Advertisement

Kapolresta Balikpapan Minta Masyarakat Taati Edaran Pengetatan Protokol Kesehatan

BALIKPAPAN - Kapolresta Balikpapan KBP Turmudi menyatakan pihaknya mendukung upaya pengetatan penegakan protokol kesehatan serta kegiatan masyarakat menjelang akhir tahun yang dilakukan Pemerintah Kota Balikpapan. Sebab, hal ini bertujuan untuk menekan kasus Covid-19 yang mengalami kenaikan sejak awal Desember dan mengingat ada dua momen penting yakni Natal dan Tahun Baru.

KBP Turmudi pun mengajak agar semua pihak untuk turut serta mematuhi tiga surat edaran yang telah dikeluarkan Walikota Balikpapan untuk penerapan protokol kesehatan dalam pelaksanaan akad/pemberkatan nikah dan resepsi; penutupan sementara tempat wisata, jasa hiburan dan fasilitas umum saat Natal dan Tahun Baru; dan pengetatan protokol kesehatan pada pelaku usaha rumah makan, restoran, kafe, angkringan dan PKL/lapak jalanan.

"Kebijakan ini merupakan kebijakan nasional yang ditindaklanjuti provinsi hingga ke daerah. Tujuan kebijakan ini semata-mata untuk melindungi masyarakat dari Covid-19. Jadi sangat rasional dan implementatif untuk kita semua," ungkapnya.

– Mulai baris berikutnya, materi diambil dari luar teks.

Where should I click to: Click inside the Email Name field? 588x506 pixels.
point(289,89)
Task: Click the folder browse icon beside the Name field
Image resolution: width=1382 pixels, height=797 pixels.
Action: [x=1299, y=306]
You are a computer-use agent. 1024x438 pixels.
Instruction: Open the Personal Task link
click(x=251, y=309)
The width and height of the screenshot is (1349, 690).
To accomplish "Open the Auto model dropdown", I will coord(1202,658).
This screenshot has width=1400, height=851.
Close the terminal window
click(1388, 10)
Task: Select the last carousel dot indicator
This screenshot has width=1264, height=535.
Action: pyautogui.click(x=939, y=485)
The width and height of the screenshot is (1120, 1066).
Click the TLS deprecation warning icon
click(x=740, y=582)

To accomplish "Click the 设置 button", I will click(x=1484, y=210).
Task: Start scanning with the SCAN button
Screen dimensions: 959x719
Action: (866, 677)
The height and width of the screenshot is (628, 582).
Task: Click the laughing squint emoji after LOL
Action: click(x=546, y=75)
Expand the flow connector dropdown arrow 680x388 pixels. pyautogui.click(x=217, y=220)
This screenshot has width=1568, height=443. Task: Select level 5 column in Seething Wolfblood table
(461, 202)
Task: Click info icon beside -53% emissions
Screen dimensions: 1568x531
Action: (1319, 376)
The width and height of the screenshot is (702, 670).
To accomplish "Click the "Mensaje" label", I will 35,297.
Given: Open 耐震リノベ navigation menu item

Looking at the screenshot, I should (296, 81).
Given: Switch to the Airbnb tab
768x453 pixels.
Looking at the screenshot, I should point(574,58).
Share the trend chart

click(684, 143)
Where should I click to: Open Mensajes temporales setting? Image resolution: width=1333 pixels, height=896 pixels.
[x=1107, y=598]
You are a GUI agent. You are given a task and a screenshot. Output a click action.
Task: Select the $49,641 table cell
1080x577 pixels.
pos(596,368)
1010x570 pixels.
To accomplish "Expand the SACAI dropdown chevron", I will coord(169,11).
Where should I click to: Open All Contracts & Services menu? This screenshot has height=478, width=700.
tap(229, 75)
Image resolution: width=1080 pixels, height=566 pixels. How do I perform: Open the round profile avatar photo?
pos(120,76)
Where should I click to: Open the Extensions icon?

Di sisi lain, menjelang akhir tahun aparat Polri akan kembali melaksanakan Operasi Lilin yang bertujuan mengamankan pelaksanaan kegiatan masyarakat dalam rangka Natal dan Tahun Baru.

"Sampai Natal dan Tahun Baru juga, kami Polri dari tingkat atas sampai ke bawah tidak mengeluarkan izin keramaian," ungkapnya.

Sementara itu, Wali Kota Balikpapan Rizal Effendi sekaligus Ketua Satgas Penanganan Covid-19 Balikpapan memaparkan bahwa hari ini (Kamis, red) terdapat penambahan 38 kasus terkonfirmasi positif, 37 selesai isolasi, dan 1 kasus meninggal dunia.

"Dari 38 kasus positif ini, ada 2 kasus yaitu satu perempuan dan laki-laki yang merupakan anggota PPK dan PPS. Keduanya merasakan gejala sejak tanggal 10, atau sehari setelah Pilkada. Kita masih mengecek apakah ini karena Pilkada atau lainnya. Sebab, saat rapid test massal keduanya non reaktif," ungkap Wali Kota Rizal Effendi.